Slowmosa, and the Joy of Happenstance
Mon Rovîa isn’t the only act that’s managed to slip through the cracks in my bubble. Slowmosa was another—this time not through the algorithm, but through word-of-mouth. I read about them on a site I follow, which covered a show where the crowd’s reaction was so big, so undeniable, that I had to hear them for myself.
And when I did? They lived up to it. That sound—whatever it is—reminded me that sometimes the best reason to check out a band is the simplest one: they made a huge group of people feel alive together. That’s reason enough.
Why It Resonates with Me
I see a lot of myself in Mon Rovîa’s work. His storytelling follows a natural progression—wandering, trials, dying of self, atonement—and that mirrors my own path as a writer. I’ve moved from fiction and experimentation into more personal work, especially memoir.
Like his music, my writing often drifts toward political territory. The Lying Years brushes against politics in ways that some people will find uncomfortable. I don’t think of it as political—it’s just the truth of what I see and what I’ve lived. Some readers will turn away from that. That’s okay.
Because the truth is, I’d rather be called naïve for still hoping to change the world than praised for being cold, unfeeling, or “realistic.” I’d rather write forward-looking words, even if they stumble, than shrink into silence.
The Accidental Map of Music
I’ve always had this habit of finding music through side doors and offshoots—following the smaller trails branching off from bigger names, stumbling into projects that never got much mainstream attention but hold their own importance.
These aren’t just random discoveries. They’ve formed an accidental map of my listening life—one not ruled by charts or hype cycles, but by chance, curiosity, and the occasional nudge from an algorithm I claim not to trust.
And maybe that’s the point. Whether it’s a protest anthem like “Heavy Foot,” a healing hymn like Father of Peace, or a band like Slowmosa lighting up a live crowd, what matters is that something breaks through.
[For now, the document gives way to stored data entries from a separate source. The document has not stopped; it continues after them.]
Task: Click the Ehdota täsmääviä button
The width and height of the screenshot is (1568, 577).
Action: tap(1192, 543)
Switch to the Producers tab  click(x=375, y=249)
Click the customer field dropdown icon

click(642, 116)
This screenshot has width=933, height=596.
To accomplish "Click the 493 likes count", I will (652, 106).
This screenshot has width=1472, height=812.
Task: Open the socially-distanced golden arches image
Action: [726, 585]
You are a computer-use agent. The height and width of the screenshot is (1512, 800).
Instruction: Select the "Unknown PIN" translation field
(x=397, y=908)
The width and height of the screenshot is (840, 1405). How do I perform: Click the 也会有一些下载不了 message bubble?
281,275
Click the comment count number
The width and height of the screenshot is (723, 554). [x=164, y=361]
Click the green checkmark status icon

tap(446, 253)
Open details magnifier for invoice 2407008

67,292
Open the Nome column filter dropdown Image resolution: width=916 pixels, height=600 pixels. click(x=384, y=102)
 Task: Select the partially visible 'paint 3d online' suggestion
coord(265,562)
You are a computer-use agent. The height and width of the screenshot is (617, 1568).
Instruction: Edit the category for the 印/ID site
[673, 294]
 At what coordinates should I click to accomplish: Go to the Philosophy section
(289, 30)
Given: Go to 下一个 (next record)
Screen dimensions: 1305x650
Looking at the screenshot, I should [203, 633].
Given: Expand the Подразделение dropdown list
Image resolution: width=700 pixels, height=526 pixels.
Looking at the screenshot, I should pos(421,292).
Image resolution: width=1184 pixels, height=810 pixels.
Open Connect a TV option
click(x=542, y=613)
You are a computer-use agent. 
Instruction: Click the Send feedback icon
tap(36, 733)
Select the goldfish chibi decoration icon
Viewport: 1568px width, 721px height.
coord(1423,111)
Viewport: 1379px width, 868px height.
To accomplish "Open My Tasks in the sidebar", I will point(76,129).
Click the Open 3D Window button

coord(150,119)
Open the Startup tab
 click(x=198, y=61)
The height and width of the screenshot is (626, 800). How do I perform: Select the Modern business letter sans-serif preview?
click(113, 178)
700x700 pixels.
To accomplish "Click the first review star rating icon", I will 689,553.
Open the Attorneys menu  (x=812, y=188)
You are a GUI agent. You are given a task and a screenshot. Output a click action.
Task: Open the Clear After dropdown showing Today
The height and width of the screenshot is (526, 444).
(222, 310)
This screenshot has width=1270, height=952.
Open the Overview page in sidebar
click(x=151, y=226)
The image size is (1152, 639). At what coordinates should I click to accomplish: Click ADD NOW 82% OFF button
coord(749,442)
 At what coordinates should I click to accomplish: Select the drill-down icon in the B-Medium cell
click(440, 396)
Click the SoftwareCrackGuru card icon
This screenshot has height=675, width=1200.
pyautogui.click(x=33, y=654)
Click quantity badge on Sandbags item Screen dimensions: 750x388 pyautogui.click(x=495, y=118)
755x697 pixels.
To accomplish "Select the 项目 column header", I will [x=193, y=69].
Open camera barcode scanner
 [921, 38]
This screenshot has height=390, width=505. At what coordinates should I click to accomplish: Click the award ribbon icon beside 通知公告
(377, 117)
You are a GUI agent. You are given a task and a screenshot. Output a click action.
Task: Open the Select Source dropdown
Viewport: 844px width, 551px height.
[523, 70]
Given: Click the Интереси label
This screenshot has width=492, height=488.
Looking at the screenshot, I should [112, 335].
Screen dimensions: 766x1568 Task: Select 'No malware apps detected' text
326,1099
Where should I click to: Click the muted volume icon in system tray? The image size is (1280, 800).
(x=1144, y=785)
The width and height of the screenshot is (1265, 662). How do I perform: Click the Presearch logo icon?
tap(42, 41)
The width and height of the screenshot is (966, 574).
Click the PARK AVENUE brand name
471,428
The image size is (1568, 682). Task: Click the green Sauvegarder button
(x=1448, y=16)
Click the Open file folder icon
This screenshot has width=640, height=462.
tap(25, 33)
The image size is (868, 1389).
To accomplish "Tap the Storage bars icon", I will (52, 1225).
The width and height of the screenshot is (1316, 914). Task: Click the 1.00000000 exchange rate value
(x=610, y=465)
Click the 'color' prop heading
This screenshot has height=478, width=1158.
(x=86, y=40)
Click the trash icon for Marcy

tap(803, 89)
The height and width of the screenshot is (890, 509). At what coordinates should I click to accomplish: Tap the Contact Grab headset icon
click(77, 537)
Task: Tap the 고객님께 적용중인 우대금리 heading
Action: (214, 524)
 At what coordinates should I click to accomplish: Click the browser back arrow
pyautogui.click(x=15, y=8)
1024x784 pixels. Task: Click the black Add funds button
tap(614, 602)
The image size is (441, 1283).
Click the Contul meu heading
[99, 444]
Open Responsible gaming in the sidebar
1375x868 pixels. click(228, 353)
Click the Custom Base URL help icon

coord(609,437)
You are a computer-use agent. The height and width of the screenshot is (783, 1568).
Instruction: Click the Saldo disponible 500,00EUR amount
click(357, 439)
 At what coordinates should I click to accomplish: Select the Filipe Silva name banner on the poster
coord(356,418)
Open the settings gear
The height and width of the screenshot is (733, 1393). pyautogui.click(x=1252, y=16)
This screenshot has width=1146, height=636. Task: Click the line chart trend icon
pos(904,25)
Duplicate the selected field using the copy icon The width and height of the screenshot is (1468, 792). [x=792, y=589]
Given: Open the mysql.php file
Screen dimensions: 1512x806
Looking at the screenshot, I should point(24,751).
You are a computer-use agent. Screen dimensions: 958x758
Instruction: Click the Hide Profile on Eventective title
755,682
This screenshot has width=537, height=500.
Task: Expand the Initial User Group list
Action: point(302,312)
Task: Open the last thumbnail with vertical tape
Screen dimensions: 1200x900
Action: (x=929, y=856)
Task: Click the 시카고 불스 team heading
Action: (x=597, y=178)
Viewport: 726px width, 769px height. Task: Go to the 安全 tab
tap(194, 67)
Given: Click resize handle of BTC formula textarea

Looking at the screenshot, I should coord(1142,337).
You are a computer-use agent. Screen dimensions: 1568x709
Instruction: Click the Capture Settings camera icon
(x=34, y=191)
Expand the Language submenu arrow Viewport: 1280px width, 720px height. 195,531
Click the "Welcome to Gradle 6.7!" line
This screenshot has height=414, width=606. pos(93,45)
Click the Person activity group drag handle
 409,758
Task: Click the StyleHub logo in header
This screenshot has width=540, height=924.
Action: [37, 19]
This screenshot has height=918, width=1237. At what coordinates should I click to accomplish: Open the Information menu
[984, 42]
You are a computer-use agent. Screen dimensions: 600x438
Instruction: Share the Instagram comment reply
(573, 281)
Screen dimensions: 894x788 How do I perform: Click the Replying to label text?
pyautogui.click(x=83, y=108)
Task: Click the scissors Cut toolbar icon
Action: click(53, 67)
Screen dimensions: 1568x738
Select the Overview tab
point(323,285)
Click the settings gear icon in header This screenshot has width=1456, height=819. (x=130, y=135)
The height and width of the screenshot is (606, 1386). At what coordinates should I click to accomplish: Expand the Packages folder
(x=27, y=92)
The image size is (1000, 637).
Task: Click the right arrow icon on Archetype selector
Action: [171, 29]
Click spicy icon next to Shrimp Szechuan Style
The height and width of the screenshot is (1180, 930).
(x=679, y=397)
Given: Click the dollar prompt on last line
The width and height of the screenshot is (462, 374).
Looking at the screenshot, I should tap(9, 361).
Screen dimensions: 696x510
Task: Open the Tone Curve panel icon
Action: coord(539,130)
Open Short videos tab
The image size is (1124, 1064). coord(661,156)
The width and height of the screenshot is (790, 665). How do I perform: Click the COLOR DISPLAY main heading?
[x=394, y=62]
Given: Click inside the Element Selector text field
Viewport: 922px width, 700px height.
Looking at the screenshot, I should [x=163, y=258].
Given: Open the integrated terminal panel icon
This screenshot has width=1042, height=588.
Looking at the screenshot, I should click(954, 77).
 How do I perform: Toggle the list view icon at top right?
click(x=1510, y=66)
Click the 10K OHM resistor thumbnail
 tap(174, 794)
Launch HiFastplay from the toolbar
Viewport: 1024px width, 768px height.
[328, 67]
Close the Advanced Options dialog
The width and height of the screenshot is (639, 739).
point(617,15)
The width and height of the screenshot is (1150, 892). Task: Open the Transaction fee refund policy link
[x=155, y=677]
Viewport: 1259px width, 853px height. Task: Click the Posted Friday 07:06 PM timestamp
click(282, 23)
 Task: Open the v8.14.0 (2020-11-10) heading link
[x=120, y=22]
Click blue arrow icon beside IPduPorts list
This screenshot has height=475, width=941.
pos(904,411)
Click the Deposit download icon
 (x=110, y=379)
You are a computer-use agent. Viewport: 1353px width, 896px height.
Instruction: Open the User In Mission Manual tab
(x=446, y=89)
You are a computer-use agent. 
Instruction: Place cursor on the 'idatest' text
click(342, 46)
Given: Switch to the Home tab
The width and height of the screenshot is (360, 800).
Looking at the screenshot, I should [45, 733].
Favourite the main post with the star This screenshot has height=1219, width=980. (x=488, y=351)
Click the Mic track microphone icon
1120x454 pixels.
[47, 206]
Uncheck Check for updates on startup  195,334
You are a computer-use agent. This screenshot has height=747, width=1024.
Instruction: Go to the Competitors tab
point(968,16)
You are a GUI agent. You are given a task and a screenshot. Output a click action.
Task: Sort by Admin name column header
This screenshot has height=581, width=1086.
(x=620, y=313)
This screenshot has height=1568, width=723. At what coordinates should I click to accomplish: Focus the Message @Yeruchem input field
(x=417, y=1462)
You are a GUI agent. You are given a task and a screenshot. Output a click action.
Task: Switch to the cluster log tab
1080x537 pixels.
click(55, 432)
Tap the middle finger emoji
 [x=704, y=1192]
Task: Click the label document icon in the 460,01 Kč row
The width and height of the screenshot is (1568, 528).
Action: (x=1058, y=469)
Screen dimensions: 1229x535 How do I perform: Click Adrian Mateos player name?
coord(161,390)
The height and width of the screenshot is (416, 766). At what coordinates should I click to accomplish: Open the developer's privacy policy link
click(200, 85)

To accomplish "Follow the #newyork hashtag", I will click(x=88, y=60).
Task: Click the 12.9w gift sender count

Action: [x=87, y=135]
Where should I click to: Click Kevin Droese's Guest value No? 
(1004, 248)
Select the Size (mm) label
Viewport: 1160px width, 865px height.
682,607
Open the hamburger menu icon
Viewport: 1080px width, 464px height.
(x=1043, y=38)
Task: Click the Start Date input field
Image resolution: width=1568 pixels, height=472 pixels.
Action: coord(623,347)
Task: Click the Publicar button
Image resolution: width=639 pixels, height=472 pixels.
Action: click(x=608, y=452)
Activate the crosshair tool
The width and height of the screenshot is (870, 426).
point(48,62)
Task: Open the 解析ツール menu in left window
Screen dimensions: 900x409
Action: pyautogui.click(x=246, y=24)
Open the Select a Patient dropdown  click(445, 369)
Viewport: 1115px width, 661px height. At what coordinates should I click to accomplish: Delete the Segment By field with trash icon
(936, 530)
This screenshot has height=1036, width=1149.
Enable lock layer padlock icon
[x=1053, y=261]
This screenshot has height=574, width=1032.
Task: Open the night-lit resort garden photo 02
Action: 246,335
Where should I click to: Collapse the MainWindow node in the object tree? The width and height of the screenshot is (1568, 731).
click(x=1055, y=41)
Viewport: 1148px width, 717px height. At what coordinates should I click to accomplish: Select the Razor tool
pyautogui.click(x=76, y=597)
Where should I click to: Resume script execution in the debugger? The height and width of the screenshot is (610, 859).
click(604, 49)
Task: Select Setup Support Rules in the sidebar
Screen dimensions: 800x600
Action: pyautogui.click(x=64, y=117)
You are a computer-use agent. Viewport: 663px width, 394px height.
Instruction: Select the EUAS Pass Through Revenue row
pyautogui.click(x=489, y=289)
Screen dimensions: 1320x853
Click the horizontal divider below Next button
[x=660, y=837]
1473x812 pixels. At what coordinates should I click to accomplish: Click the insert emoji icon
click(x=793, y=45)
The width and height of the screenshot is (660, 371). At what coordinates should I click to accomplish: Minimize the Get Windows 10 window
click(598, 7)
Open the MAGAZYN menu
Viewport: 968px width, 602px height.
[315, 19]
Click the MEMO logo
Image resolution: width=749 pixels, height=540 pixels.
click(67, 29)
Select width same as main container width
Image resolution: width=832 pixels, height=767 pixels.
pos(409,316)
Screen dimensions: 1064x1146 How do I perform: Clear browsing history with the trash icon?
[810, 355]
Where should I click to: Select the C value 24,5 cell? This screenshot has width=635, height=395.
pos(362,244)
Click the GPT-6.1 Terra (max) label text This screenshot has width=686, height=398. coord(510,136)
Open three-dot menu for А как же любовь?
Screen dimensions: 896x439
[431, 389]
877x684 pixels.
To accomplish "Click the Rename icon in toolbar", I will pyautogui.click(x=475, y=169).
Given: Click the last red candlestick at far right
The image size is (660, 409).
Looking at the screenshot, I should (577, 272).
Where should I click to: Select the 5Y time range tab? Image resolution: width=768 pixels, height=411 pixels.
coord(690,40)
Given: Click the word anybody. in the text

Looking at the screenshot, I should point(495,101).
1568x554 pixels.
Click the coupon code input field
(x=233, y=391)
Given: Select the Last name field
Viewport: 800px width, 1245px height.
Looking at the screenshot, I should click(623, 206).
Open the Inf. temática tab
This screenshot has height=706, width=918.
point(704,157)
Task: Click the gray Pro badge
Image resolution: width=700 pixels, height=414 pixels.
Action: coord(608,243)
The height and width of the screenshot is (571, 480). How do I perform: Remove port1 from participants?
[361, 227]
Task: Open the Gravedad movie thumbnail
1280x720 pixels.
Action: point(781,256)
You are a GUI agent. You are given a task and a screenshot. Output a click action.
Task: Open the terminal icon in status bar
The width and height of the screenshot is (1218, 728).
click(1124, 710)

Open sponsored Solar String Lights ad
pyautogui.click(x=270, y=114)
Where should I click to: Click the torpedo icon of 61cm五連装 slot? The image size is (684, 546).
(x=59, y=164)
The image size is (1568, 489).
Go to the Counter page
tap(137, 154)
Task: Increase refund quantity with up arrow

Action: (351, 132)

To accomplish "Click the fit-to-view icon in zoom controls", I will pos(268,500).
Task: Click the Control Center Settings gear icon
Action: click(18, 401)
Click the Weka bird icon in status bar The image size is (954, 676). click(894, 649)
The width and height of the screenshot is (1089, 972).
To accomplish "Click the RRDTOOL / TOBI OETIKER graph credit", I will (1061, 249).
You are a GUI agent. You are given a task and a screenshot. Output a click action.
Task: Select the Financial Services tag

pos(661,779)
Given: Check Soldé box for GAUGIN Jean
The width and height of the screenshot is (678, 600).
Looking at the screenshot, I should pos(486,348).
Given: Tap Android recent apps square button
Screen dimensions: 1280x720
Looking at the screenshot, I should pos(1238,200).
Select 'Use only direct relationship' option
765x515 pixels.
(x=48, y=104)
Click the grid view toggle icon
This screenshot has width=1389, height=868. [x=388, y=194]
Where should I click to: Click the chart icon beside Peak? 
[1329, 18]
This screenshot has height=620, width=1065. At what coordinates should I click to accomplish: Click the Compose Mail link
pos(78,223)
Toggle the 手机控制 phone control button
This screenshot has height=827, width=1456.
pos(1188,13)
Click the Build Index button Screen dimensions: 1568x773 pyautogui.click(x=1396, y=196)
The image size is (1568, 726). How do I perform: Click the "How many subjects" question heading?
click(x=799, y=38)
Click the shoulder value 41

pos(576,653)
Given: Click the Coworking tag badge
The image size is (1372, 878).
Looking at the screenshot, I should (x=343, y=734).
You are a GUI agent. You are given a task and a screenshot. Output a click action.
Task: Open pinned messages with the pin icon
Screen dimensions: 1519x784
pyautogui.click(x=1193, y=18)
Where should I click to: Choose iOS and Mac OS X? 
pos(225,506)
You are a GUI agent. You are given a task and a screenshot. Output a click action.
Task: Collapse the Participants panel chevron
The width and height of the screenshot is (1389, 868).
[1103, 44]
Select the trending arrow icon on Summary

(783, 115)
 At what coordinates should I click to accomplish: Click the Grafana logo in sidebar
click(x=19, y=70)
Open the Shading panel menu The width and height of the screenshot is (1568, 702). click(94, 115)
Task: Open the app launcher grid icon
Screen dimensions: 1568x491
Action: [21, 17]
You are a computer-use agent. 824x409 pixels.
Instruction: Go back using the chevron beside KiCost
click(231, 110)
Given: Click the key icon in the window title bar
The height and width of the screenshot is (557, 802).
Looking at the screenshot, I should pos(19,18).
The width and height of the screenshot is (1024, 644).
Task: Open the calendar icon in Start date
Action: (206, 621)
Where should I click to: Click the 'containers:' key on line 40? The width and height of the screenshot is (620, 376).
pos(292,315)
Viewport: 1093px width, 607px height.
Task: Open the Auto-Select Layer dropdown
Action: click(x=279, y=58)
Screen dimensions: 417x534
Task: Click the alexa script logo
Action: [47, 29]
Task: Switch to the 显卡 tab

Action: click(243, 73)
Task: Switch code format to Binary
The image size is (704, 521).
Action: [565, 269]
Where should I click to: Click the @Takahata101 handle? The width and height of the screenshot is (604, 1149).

Something connects. Something sticks.
Because in a world where everyone is living in their own bubble, the things that actually cut across those invisible walls aren’t just good music—they’re proof that it’s still possible to be surprised.
Breaking Into the Bubble
Everyone is looking for a way to break into someone else’s bubble. Mon Rovîa broke into mine, and I hope someday my own work might catch hold in someone else’s. I don’t know how that’s going to happen. I only have so much bandwidth.
I love Facebook—it’s familiar, conversational—but I’ve never been able to really get into Instagram or TikTok. I want to, because I see the potential there. But the problem is the algorithm. Sometimes it gives me gold. Other times, it drags me into the worst parts of myself. If I hate-watch something, suddenly I get more of it. And that’s not really me—it’s just what I happened to linger on.
I wish I had more control. I don’t want to be inundated with anti-Christian propaganda just because I clicked. I’m interested in faith, in what life means, in the lessons of Jesus as a teacher. I’m also skeptical of the resurrection and of the way the Bible was written. I don’t want to shut those questions down, but I don’t want to dwell on them all the time either.
The same goes for lighter stuff. One time I watched a video from a woman who mixes depressive humor with this strange baby-voiced delivery. She’s gorgeous, she’s funny, and she has every right to play with that combination. The problem isn’t her—it’s the way people project their desire onto her. That’s on them. But because I watched a few clips, TikTok decided to flood me with more. And too much of anything—even something funny—becomes exhausting.
What I want is balance. A feed that shows me surprises like Mon Rovîa, bands like Slowmosa, and the occasional offshoot discovery that reminds me the world is bigger than my bubble. Not endless repetition of what I happened to click on once. Not the lowest-common-denominator bait.
Maybe that’s the irony: the algorithm breaks into my bubble, but only on its terms. I want it to be on mine. Until then, I’ll keep hoping for those rare breakthroughs—the moments when the noise falls away, and something real, something that matters, makes it through.